Geselle stressed selecting leaders who could drive change and motivate people, even if they were not the deepest technical specialists in a given domain. At the same time, he protected technical excellence by building senior expert career paths so critical specialists could grow without having to become managers. This balance helped attract talent, retain know-how, and keep teams aligned during a multi-year reboot. This matters because transformation is ultimately a people and operating-model challenge, and strong leadership is what converts technical intent into lasting organizational behavior.

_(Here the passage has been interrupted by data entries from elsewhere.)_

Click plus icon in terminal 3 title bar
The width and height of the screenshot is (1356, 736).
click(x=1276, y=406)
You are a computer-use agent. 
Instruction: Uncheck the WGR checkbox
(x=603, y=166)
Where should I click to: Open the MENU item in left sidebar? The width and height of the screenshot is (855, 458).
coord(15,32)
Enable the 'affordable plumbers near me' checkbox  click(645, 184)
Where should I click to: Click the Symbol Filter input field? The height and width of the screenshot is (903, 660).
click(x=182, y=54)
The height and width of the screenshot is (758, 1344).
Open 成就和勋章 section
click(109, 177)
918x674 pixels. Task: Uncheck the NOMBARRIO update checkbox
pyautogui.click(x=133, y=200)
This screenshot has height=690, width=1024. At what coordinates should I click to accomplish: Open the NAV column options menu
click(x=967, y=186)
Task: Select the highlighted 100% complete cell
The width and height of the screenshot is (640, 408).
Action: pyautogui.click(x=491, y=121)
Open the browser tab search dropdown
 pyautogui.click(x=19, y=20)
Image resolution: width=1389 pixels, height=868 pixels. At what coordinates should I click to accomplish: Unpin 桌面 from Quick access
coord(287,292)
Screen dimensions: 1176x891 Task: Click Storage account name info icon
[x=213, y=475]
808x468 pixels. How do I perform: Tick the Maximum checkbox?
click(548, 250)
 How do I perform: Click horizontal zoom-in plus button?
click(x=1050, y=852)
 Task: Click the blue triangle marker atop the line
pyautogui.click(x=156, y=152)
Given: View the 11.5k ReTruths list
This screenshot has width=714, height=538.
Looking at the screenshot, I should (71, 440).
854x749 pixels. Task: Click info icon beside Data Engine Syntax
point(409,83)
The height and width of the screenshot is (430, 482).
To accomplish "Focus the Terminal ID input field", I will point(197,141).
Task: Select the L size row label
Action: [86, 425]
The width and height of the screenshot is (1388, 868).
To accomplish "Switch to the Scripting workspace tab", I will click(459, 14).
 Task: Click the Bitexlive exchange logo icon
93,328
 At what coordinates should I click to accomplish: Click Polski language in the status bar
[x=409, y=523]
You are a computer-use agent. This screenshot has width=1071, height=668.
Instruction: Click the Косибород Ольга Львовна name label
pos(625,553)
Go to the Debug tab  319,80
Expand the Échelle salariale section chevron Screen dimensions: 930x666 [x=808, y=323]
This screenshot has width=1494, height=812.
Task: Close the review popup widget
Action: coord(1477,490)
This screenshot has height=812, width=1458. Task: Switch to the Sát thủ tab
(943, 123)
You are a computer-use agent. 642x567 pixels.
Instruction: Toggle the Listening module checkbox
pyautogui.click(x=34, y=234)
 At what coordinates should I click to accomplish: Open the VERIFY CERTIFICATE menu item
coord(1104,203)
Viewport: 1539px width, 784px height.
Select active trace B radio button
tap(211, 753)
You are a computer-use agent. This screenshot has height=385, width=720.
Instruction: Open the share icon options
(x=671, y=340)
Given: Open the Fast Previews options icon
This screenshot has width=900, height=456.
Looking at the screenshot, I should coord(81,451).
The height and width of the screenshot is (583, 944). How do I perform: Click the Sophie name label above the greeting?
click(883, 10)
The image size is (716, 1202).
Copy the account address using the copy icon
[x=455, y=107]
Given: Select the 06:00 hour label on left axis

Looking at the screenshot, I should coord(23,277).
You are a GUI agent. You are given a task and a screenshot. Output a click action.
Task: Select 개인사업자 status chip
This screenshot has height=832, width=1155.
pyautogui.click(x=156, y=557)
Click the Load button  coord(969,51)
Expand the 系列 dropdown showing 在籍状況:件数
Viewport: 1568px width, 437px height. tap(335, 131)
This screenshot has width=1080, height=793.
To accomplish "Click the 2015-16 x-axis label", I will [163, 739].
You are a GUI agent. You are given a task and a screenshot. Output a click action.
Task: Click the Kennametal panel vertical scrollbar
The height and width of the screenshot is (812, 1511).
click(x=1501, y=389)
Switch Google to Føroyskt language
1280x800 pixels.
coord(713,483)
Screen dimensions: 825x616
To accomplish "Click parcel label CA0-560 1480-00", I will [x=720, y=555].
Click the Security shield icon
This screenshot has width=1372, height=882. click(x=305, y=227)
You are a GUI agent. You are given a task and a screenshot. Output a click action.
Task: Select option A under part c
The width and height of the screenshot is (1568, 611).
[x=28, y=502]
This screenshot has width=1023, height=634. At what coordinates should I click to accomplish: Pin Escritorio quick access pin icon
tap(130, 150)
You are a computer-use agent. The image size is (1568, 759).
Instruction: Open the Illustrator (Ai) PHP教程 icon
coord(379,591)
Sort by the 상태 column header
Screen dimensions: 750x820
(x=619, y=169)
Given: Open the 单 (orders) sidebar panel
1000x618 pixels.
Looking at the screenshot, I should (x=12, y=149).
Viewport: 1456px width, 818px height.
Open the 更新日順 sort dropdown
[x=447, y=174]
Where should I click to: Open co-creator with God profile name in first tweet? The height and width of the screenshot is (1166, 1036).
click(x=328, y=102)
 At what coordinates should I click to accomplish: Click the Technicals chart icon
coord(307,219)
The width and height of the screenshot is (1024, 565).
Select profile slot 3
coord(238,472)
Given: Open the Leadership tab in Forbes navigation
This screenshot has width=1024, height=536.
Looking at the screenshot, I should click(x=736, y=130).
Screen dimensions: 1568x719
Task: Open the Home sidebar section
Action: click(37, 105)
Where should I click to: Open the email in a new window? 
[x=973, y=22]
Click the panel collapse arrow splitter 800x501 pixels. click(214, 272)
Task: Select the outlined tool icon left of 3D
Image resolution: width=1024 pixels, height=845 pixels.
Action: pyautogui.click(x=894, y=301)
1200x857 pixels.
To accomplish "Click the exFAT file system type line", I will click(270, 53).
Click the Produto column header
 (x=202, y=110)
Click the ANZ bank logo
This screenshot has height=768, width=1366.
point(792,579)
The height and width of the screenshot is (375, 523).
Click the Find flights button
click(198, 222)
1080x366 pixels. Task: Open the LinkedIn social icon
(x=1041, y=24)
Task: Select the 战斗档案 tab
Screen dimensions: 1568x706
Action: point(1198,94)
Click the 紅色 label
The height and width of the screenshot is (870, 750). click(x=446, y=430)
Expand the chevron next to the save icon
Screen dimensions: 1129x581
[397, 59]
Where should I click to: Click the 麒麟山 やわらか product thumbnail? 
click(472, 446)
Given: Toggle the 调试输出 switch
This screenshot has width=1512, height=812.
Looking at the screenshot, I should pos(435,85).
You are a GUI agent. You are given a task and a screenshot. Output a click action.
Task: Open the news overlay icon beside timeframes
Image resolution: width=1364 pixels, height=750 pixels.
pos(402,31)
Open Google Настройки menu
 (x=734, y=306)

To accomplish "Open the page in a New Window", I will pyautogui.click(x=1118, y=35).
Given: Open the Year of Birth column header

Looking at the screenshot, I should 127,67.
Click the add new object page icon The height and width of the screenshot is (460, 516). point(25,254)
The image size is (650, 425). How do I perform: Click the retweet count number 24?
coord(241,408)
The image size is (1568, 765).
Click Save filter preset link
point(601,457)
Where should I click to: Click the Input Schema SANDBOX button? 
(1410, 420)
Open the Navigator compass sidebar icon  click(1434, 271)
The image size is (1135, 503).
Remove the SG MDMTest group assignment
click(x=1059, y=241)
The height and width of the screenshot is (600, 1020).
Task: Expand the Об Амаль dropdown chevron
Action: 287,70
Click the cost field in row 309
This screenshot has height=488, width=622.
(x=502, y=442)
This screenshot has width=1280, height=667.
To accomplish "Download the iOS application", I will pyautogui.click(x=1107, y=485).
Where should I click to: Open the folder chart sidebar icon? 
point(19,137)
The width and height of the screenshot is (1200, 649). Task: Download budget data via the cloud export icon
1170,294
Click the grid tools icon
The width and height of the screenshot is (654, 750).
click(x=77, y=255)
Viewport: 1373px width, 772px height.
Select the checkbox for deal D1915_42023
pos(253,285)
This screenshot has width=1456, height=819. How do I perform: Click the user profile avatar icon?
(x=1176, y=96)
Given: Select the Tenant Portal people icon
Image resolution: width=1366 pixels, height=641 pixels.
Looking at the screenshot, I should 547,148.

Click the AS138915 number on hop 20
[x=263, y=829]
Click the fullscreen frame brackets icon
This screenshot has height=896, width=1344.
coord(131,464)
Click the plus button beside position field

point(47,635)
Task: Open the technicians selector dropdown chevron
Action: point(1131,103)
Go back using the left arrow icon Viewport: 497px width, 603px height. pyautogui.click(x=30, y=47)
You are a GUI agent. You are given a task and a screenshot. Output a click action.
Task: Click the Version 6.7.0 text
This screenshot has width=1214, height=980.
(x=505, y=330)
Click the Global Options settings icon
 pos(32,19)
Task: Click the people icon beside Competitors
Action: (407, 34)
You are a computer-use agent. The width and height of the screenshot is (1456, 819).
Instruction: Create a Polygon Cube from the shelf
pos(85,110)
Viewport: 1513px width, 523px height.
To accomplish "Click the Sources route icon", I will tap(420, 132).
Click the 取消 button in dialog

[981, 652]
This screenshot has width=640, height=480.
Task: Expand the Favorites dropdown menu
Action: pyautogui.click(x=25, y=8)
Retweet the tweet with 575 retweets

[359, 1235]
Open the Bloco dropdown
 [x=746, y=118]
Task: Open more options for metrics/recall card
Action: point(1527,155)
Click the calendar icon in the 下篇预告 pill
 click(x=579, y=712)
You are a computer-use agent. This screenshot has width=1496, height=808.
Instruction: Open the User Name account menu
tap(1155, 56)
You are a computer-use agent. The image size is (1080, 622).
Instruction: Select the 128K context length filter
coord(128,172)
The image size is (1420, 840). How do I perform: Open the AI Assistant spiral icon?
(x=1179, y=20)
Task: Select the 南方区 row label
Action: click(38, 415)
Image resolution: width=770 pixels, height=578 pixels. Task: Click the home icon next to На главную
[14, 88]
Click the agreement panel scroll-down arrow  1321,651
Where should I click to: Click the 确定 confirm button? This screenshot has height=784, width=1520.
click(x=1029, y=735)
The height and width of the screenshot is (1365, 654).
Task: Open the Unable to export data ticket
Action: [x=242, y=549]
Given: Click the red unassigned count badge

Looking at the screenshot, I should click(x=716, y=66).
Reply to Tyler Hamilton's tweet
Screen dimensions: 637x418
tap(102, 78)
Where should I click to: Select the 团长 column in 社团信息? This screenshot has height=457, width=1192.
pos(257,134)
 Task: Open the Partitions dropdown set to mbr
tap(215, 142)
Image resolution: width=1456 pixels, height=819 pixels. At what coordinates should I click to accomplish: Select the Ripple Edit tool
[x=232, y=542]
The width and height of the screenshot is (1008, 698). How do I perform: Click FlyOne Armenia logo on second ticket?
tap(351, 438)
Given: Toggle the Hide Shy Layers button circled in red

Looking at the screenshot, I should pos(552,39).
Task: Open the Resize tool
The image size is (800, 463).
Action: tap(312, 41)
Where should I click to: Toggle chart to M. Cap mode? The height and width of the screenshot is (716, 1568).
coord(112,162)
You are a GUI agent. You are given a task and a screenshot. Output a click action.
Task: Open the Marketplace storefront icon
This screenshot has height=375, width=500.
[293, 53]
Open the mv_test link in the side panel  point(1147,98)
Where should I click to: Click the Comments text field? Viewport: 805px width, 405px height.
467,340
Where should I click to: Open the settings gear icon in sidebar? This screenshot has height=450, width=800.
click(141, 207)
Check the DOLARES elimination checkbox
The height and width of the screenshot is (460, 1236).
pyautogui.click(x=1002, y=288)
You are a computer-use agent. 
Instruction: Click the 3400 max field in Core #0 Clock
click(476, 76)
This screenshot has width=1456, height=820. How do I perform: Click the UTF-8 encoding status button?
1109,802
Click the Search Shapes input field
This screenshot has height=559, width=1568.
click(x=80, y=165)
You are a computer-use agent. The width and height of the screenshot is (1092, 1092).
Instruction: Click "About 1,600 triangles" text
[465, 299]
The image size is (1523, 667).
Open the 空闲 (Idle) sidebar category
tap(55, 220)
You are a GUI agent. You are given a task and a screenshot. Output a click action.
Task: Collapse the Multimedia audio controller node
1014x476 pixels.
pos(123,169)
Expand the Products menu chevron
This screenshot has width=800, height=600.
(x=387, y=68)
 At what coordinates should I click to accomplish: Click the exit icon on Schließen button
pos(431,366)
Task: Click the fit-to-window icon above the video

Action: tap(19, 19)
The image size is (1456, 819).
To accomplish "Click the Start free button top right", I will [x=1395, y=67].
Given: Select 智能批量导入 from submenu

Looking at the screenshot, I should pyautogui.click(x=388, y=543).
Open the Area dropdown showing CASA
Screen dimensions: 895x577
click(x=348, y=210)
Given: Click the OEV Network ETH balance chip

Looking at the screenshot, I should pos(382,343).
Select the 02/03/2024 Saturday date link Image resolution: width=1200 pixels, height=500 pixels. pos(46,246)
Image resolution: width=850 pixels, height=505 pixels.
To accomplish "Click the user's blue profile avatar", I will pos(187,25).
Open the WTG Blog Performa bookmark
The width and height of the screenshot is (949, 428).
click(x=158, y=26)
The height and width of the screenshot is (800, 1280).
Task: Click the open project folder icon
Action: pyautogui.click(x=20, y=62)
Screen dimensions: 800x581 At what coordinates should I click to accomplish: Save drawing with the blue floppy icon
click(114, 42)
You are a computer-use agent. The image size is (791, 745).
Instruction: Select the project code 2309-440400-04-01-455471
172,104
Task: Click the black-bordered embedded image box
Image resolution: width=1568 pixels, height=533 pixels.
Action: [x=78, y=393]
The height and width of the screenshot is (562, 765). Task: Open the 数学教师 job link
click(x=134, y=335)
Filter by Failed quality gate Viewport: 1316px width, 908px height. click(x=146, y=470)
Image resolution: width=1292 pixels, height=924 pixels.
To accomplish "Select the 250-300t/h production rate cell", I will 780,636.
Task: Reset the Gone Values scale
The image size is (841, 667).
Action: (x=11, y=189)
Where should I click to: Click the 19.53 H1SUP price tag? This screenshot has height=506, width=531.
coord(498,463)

What made the reboot work: approach, impact, and lessons

Merck’s reboot followed a three-phase arc: first, a calibration stage to listen deeply, validate assumptions, and pick a small number of priorities that could show visible progress early; second, a modernization stage that increased investment to reduce technical debt, strengthened cybersecurity governance, and enabled IT/OT convergence while evolving core systems carefully to protect continuity; and third, a sustainment stage that embedded new ways of working through rigorous, repeatable KPIs. The impact was tangible across both hard and soft measures: audit findings dropped sharply and were closed faster, cybersecurity posture improved enough to raise insurance ratings and lower fees, savings targets were achieved, and employee engagement rose even through a period of major restructuring. For leaders, the case underlines that infrastructure transformation is fundamentally a leadership-and-operating-model challenge executed in a 24/7 environment, where sequencing change without disrupting operations is critical. It also shows that compliance and agility can reinforce each other when compliance debt is reduced systematically, and that durable transformation is only real when results hold across multiple business cycles.